Die Geografische Datentrennung, oft als Data Sovereignty oder Data Localization bezeichnet, ist eine regulatorische oder architektonische Anforderung, die vorschreibt, dass bestimmte Datenbestände ausschließlich innerhalb der physischen Grenzen eines definierten geografischen Territoriums gespeichert und verarbeitet werden dürfen. Diese Maßnahme dient primär der Einhaltung nationaler oder regionaler Datenschutzgesetze und der Kontrolle kritischer Infrastrukturdaten.
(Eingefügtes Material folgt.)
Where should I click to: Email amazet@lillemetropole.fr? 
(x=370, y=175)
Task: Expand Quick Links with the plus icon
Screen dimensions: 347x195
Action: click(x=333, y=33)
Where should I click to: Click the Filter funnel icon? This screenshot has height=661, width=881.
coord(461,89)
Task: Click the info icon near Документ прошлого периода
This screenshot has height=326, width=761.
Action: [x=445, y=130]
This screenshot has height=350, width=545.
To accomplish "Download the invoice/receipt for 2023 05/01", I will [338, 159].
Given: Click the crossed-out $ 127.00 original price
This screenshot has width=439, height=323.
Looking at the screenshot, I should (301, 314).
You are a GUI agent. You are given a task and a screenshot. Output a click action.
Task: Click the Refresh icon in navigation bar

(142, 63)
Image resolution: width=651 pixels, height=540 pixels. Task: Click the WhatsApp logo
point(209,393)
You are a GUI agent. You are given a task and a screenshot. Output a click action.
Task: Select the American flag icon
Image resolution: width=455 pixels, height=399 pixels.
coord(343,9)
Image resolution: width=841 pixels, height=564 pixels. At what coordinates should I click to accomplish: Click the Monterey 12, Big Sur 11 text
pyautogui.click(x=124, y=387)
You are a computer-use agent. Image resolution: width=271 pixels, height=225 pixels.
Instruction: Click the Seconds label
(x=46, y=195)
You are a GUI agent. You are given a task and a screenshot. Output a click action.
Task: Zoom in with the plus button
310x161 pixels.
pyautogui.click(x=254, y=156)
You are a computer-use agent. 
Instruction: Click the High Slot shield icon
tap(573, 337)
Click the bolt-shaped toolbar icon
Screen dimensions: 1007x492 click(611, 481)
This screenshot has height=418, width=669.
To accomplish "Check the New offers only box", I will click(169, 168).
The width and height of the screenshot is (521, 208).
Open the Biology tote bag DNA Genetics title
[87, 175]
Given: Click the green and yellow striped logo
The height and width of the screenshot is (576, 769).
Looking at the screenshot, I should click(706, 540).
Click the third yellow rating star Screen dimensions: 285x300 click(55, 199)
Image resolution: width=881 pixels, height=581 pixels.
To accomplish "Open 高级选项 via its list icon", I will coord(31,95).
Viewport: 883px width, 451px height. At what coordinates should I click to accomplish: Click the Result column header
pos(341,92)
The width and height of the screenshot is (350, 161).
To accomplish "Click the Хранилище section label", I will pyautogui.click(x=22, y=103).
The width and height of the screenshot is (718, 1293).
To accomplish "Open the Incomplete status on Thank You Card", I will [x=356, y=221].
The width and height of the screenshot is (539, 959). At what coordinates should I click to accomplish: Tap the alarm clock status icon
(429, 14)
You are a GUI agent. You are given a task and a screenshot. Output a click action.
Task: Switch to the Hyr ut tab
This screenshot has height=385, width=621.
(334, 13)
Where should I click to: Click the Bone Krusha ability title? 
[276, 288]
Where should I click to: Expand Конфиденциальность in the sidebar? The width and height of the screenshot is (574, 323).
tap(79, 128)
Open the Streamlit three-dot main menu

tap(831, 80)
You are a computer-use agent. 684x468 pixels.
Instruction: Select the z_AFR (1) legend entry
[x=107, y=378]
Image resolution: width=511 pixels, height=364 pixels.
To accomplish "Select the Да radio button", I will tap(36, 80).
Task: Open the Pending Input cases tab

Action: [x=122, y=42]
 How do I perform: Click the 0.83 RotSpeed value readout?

Die Implementierung erfordert eine sorgfältige Planung der Datenhaltung und der Zugriffskontrollen auf Netzwerkebene.
Regulierung
Die Notwendigkeit der Trennung resultiert oft aus gesetzlichen Vorgaben, welche die Jurisdiktion über Daten festlegen und den Zugriff fremder staatlicher Akteure unterbinden sollen.
Architektur
Die technische Umsetzung erfordert eine verteilte Cloud- oder On-Premise-Infrastruktur, die eine strikte logische und oft auch physische Isolation der Datenhaltung gemäß den festgelegten Zonen ermöglicht.
Etymologie
Die Definition setzt sich zusammen aus dem Bezug auf räumliche Lage (Geografisch), der Informationseinheit (Daten) und dem Akt der Separation (Trennung).